CO2の添加量の測定には、バブル・カウンターという器具が用いられます。 バブル・カウンターは二酸化炭素の発生源と拡散器とをつなぐエアチューブの途中に設置します。 バブル・カウンターの中には水を入れます。 その水の中を二酸化炭素発生源から出てきた二酸化炭素が気泡となって通過してゆくので、そのペースから二酸化炭素の発生量(添加量)を判断します。

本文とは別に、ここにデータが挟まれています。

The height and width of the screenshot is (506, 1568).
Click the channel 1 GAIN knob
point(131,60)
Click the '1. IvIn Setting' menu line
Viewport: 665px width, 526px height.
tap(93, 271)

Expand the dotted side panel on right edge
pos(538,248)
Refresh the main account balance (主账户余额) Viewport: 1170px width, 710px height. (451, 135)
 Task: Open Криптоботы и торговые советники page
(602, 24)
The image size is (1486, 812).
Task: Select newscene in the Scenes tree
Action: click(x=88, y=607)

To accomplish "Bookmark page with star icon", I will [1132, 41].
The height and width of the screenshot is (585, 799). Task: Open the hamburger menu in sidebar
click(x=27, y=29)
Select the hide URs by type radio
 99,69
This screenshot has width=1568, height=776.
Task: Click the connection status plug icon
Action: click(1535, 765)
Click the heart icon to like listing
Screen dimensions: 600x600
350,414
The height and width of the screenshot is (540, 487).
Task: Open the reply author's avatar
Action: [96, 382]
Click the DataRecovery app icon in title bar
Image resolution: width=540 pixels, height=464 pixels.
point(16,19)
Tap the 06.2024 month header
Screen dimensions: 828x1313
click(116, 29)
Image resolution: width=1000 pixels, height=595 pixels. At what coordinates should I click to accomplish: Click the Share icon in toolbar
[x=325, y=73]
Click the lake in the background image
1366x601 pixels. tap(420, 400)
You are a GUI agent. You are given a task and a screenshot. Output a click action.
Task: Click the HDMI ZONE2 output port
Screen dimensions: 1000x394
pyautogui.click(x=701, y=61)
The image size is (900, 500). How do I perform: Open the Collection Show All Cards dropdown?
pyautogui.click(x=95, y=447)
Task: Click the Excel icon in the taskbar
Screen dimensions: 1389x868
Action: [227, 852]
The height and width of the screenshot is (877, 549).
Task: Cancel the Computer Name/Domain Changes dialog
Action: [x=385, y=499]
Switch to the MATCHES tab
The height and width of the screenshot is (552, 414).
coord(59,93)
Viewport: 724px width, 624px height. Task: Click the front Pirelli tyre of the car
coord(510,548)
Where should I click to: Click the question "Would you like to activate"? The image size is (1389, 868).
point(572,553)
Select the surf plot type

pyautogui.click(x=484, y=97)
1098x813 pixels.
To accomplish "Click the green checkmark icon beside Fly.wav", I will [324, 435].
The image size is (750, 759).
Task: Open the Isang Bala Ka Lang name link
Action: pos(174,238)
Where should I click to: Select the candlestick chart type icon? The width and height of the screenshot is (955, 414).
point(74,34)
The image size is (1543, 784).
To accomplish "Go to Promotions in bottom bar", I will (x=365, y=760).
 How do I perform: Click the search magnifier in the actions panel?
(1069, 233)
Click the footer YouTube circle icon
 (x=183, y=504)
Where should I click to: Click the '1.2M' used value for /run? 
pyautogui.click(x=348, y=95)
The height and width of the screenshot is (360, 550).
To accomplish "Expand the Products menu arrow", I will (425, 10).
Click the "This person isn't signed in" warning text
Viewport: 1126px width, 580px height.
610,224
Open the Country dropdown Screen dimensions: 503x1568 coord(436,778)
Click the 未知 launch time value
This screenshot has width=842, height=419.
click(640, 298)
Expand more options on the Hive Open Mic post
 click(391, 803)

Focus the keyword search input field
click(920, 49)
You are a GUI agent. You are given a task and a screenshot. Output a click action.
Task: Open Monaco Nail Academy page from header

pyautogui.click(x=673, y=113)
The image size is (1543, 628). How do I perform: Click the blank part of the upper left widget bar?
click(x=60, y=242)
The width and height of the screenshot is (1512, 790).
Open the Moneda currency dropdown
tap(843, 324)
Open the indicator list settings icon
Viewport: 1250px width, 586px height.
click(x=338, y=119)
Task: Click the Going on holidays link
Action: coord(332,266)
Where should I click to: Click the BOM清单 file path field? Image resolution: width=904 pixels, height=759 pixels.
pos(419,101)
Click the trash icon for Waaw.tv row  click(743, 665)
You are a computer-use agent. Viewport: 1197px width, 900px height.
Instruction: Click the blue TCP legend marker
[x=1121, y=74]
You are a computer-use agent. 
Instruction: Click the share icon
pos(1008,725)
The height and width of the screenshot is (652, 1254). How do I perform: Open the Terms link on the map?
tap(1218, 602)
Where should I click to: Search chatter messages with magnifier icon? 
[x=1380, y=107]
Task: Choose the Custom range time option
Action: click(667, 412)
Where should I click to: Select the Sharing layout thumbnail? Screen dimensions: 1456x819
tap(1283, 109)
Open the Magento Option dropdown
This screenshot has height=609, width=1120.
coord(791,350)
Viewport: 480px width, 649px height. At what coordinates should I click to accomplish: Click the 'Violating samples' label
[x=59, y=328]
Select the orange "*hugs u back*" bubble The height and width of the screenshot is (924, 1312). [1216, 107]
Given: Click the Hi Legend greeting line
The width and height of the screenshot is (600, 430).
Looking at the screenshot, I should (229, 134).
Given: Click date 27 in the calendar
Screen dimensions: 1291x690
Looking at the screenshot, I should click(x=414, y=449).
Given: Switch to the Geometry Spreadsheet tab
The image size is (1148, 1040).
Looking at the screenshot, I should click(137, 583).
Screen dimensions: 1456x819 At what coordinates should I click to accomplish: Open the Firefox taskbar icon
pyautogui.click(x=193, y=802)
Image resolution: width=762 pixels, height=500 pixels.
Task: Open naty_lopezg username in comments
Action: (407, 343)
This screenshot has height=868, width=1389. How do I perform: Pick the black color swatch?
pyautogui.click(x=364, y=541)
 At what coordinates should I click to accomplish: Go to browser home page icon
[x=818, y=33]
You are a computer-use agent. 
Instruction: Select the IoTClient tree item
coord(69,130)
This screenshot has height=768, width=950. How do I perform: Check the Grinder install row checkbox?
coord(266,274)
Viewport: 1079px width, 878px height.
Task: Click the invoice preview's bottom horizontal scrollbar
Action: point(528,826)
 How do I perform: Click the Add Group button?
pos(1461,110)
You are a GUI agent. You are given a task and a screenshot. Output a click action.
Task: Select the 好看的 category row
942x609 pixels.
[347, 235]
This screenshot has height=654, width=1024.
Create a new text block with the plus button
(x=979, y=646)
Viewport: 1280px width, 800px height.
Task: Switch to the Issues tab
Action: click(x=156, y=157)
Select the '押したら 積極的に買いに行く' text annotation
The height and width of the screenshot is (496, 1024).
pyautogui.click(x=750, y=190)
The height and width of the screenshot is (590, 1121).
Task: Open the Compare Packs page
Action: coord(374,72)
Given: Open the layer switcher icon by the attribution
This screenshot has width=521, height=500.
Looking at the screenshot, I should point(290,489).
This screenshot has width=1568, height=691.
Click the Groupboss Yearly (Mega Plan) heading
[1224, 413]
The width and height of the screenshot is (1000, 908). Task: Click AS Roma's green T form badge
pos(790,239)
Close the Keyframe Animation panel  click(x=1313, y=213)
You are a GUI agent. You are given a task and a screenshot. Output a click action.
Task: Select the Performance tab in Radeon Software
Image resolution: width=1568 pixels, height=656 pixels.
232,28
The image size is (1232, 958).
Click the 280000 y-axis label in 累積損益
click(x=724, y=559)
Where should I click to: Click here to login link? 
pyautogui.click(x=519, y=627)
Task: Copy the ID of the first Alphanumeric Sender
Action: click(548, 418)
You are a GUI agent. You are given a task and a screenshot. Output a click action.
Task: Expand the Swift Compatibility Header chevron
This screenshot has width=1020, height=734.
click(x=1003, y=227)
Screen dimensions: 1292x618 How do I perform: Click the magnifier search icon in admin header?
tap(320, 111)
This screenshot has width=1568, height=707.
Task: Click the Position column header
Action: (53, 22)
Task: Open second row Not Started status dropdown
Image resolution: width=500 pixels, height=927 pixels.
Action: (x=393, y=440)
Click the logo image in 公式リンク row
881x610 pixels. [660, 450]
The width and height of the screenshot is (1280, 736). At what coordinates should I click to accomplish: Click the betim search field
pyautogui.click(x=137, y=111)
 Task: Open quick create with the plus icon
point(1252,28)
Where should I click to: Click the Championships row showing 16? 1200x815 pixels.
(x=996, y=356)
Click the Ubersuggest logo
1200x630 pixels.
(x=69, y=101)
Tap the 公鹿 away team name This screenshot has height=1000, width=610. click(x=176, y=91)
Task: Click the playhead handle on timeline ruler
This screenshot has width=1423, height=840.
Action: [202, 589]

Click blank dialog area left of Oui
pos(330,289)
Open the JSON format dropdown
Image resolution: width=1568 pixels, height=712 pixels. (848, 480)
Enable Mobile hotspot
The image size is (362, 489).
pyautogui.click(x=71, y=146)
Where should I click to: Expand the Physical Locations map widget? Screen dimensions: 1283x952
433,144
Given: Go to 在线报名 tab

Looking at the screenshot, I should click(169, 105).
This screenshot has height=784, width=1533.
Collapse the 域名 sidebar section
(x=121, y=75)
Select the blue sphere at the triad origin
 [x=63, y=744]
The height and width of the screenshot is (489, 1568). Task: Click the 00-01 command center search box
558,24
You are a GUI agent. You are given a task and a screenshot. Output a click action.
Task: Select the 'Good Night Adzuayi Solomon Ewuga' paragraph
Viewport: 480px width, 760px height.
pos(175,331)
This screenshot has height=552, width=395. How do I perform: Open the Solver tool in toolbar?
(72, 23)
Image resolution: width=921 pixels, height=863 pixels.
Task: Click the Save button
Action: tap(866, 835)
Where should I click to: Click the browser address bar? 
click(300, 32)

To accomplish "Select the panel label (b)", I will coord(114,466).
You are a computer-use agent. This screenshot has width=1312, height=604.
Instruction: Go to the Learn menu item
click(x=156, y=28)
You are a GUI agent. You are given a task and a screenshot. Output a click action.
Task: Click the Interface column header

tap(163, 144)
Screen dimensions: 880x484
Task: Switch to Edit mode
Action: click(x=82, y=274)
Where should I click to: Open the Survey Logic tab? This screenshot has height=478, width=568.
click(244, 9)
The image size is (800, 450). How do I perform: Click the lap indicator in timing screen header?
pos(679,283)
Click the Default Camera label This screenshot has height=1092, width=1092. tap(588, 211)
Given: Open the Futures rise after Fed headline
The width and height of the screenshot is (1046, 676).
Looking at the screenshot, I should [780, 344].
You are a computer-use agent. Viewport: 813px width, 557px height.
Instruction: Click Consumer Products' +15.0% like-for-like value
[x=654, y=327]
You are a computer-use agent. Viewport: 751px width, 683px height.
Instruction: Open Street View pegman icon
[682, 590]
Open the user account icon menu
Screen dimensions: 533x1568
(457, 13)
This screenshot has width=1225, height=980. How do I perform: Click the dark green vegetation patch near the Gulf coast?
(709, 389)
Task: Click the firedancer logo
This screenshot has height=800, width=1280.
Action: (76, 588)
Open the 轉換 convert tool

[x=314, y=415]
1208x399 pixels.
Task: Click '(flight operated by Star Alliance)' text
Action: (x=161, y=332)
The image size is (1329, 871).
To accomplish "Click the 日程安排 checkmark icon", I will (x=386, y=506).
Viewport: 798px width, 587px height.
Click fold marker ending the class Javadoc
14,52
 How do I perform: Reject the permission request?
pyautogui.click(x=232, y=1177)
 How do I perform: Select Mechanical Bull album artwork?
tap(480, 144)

二酸化炭素の添加量は「1秒あたり〜滴」という風に表現されます。

私はバブル・カウンター使っていません。 水槽まわりがゴチャゴチャするのが嫌ですし、イースト菌で二酸化炭素を作る場合には、ボンベで添加するのと違って、CO2の量を思うようにコントロールすることが出来ないうえ、二酸化炭素ウォーターのライフステージ(作ってから経過した日数)によって発生量が変化するからです。

エアストーンから細かい泡が出なくなった場合の対処法

エアストーンから出る泡が、細かい無数の泡の代わりに大きい泡がぽこっぽこっと単発的に出るようになってしまった場合には、エアストーンを一旦水中から引き上げて一晩空気中で干すことで、また小さな泡が出るようになるはずです。

大きい泡しか出ないというのは多分、エアストーンの中に二酸化炭素が通る特定の経路が出来てしまって、二酸化炭素がそこばかり通っているのだと思います。 エアストーンを干すことで再び細かい泡が出るようになるのは、エアストーンを水から引き上げることによって、その経路がリセットされるからではないかと推測しています。

冬季など、ペットボトルで作られる二酸化炭素の量が多くない場合には、干したエアストーンを水中に戻しても、再びエアストーンから泡が出るようになるまでに数時間を要することがあるので、その時間を考慮して、翌朝ライトが点灯する頃に泡が再び出始めるようにすると無駄がありません。

二酸化炭素の強制添加にはご注意を

二酸化炭素の強制添加とは、フィルターの内部やあるいは、吐出口近辺で二酸化炭素を添加し、強い水流を利用して、二酸化炭素を水に溶け込ませることを言います。

強制添加では、単に拡散器を水流の強いエリアに設置するのとは段違いに、効率よく二酸化炭素を添加させることができます。

しかし、それは裏を返せば、二酸化炭素が必要でない消灯時にも、大量の二酸化炭素が強制的に水槽内に送り込まれているということになります。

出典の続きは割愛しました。